I did. People who told me that it didn’t never seemed to believe it themselves, so I didn’t either.

I think some rich people miss out on authentic experiences by being rich. My friends and I rented the cheapest car we could in Panama, we drove through the countryside, and joined the locals in a tiny interior town and celebrated Carnival with them. It was perfect.

After the celebration we slept in the car for a few hours and drove back to the city. I wouldn’t trade that experience for anything.

But would Donald Trump even be able to do that? Would he go to a town that doesn’t have a hotel rated more than one star?

That’s not to say that all great experiences have to be cheap. Another time I was in Vegas with a high roller friend.
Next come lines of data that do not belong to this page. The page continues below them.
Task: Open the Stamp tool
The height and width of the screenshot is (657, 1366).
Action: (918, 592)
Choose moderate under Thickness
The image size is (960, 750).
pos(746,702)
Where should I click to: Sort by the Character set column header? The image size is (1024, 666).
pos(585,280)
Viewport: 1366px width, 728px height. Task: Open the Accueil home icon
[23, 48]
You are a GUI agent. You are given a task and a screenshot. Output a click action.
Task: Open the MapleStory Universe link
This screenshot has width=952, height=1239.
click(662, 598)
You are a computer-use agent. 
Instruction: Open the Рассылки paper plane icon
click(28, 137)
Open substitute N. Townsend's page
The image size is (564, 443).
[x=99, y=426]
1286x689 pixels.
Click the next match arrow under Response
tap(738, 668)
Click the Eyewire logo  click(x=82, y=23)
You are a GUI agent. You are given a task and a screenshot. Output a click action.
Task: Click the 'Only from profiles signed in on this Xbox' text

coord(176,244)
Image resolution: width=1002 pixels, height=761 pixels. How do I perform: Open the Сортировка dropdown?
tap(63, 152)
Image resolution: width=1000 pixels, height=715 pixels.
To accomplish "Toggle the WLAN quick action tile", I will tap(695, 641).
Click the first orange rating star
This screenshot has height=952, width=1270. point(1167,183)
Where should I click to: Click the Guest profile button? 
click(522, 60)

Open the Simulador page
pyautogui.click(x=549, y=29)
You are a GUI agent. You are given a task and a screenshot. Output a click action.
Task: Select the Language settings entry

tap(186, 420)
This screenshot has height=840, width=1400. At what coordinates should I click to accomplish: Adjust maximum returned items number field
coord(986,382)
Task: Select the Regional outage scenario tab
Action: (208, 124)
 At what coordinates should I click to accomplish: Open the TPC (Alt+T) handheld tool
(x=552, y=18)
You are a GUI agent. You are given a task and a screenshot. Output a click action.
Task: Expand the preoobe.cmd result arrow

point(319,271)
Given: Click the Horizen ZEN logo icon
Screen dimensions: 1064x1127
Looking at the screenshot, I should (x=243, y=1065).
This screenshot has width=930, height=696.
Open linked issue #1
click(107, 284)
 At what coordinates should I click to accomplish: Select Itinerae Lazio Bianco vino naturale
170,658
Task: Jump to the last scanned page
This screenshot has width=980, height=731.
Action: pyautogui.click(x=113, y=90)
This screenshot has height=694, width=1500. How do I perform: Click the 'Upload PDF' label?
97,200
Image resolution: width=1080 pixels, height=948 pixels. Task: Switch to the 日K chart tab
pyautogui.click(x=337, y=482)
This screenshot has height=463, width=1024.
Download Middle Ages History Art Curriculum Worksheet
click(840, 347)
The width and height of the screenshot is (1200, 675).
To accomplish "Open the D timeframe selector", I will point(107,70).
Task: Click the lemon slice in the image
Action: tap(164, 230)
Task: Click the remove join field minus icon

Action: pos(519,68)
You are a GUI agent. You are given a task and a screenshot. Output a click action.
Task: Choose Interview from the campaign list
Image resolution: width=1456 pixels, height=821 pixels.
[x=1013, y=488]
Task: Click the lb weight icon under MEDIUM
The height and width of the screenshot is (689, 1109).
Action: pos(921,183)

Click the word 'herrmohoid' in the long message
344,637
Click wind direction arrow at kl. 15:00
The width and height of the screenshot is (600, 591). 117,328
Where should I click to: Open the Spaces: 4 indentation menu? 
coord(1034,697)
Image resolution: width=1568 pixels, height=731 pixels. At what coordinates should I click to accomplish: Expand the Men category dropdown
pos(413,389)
He won $40k and we celebrated by getting huge hot fudge sundaes sent to our 5000 square foot suite.

After thinking it all out, I guess that what really matters, to me at least, is having as full a range of experiences as possible. I want to hike through a forest and stay in a tent in the middle of nowhere. I want to have a private jet to fly around the world with my friends too, though.

So I want to get rich because doing so will give me a broader range of options, as long as I don’t become a snob and think I’m above any of them.